In the past, CareGuide has excelled at securing funding using unconventional methods. For example, raising funding from the largest seed investor group in Canada, or securing $1 million in debt-financing from RBC to gobble up competitor CanadianNanny. However, not even founder John Philip Green could expect the next round would come via co-op, Ali Dinani.
Dinani’s role at CareGuide is to run growth hacking experiments. Around December of last year, he approached Green with a few ideas to optimize the company’s customer funnel. The impact was immediate, and CareGuide began allocating additional resources. The results? 12% average MoM top line revenue growth over the last 6 months and a new round of funding.
“I sent out a graph that looked like the one [shown below] to our investors – I sent out a quarterly update – and 500 Startups in San Francisco, one of our existing investors, perked up their eyebrows,” Green told BetaKit.
Those eyebrows quickly turned into funding from 500 Startups’ DistroFund, which invests $100,000-$250,000 in post-seed/pre-Series A startups. CareGuide raised the maximum amount on favourable terms.
“They’ve already doubled-down on us once,” Green noted, explaining that 500 Startups had committed $75,000 in CareGuide’s initial seed round, then $250,000 in its follow-on round. “I think it’s quite a vote of confidence. I think having watched us operate in the last few years it’s obvious that we’re one of the tall poppies.”
Dominic Coryell, a Distro Partner at 500 Startups, agrees. “CareGuide’s advanced implementation of growth distribution techniques is impressive. The company is on a great trajectory.”
“I was expecting this. Every single thing we do at CareGuide is by design.”
Dinani explained that CareGuide prioritized its growth projects using Sean Ellis’ ICE Score, which ranks hypotheses by Impact, Confidence, and Effort. CareGuide’s projects ranged from simple signup form and POS optimizations to tweaks more particular to the company’s platform.
“Families love it when they get many candidates on their first day on our site,” Dinani said. “To make this happen, we text every applicable candidate when there are new jobs in their area.”
“It’s actually been a new gravitational pull within the company,” Green said. “Before, we may have been focused on launching features or building more traditional marketing channels. But man, what looks like a small optimization – if you get a 5% lift here and a 4% lift there, if you put those things together, all of a sudden, it has a huge trickle down effect on all of your other numbers.”
While Green freely admitted surprise over the cumulative impact of such optimizations, Dinani was fully confident in the results.
“I was expecting this,” Dinani said. “Every single thing we do at CareGuide is by design. I distinctly remember a conversation I had with [Green] back in December. I asked him about what his growth goals are. His response: triple revenue every year. To do that, we needed to think big, we needed to figure out a smart, sustainable way to grow our revenue by 10% every single month.”

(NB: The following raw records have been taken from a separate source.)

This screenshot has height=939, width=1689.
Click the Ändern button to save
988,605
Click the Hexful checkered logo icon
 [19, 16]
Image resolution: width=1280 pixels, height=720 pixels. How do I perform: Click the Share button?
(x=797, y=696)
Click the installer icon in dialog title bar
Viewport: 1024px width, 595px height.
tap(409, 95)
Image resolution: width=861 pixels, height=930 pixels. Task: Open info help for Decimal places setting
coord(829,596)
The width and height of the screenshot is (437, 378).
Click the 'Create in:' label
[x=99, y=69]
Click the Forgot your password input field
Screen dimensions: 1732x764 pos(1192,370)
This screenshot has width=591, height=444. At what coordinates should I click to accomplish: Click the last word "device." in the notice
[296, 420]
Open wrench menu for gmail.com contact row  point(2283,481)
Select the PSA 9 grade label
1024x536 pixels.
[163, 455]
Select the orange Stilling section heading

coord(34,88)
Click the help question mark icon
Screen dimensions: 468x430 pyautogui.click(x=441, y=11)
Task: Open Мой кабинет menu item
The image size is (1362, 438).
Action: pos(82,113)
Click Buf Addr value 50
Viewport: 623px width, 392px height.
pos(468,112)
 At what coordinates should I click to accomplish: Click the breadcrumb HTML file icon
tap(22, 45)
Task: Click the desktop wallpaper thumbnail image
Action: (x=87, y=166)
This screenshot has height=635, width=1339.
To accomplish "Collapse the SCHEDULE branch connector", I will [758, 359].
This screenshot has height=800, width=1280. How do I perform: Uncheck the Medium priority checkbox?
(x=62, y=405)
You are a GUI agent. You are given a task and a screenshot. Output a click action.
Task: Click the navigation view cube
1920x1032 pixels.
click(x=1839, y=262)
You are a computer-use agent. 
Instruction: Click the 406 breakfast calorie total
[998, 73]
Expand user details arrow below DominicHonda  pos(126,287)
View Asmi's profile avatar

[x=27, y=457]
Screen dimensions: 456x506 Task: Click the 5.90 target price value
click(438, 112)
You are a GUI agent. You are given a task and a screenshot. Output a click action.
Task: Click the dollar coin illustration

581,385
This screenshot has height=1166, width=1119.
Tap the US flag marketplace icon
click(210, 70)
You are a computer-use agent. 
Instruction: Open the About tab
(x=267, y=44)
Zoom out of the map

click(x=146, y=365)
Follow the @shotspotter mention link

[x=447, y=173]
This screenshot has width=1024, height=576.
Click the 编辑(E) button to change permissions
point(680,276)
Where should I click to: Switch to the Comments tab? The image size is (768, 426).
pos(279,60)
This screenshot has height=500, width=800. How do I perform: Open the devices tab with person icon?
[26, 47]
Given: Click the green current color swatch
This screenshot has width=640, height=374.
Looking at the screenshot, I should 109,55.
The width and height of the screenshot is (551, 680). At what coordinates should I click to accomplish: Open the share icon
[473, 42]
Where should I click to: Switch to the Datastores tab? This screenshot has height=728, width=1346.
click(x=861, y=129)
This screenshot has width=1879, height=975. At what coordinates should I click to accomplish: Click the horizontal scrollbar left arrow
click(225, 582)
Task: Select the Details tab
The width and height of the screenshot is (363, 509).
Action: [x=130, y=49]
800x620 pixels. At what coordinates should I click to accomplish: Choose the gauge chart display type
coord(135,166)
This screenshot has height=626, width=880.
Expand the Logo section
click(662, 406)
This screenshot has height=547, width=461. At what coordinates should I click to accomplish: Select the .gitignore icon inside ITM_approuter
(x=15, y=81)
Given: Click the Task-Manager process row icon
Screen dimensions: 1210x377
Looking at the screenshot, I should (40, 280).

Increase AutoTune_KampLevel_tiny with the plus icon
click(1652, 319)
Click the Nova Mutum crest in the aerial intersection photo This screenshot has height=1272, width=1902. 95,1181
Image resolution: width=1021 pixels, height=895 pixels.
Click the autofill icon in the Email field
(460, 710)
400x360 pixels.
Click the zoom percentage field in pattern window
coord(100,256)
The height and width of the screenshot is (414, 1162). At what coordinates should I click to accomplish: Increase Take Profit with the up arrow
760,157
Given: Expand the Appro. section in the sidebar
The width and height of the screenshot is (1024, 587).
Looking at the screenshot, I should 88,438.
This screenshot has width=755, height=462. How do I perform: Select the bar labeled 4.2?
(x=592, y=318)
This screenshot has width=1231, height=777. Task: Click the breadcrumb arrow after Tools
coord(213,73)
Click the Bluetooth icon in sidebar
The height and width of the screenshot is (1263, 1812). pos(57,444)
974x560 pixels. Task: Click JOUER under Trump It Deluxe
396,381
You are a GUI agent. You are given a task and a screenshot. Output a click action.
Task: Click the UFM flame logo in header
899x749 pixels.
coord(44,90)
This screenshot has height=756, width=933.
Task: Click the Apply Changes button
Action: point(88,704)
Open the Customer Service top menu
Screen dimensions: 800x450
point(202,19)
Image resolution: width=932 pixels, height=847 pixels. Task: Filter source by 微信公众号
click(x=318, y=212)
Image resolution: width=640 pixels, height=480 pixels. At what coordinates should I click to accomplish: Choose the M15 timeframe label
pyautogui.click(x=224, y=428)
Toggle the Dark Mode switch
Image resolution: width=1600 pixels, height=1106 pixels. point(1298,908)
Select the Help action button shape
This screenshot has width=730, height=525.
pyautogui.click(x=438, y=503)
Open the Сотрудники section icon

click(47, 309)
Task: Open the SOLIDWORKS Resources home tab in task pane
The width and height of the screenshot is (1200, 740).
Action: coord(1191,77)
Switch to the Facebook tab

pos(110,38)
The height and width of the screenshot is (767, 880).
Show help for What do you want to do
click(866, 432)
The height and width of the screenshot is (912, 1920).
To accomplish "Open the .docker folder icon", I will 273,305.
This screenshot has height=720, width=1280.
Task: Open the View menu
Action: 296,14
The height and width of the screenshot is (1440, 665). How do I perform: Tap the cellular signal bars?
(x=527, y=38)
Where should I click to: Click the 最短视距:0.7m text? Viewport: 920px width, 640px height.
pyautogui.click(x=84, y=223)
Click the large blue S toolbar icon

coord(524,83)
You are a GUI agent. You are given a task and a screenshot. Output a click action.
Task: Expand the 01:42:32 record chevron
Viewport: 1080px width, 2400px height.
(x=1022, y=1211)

Beyond the newfound revenue and investment, the success story carries additional personal weight for CareGuide. Dinani began CareGuide’s growth hacking operation at the end of his second co-op run; the first was beside Green’s side as he was starting the company. Dinani was sincere about his reasons for returning to the company following a school stint.
“CareGuide has an environment where we take people early in their careers and figure out their strengths,” he said. “I started off as a marketing intern. 4 months later I was a junior software engineer. And soon after that, I combined marketing and programming. Each transition has been a play towards my strengths. Now, it’s all about scaling our growth and taking CareGuide to the next level.”
Dinani is now a full-time CareGuide employee.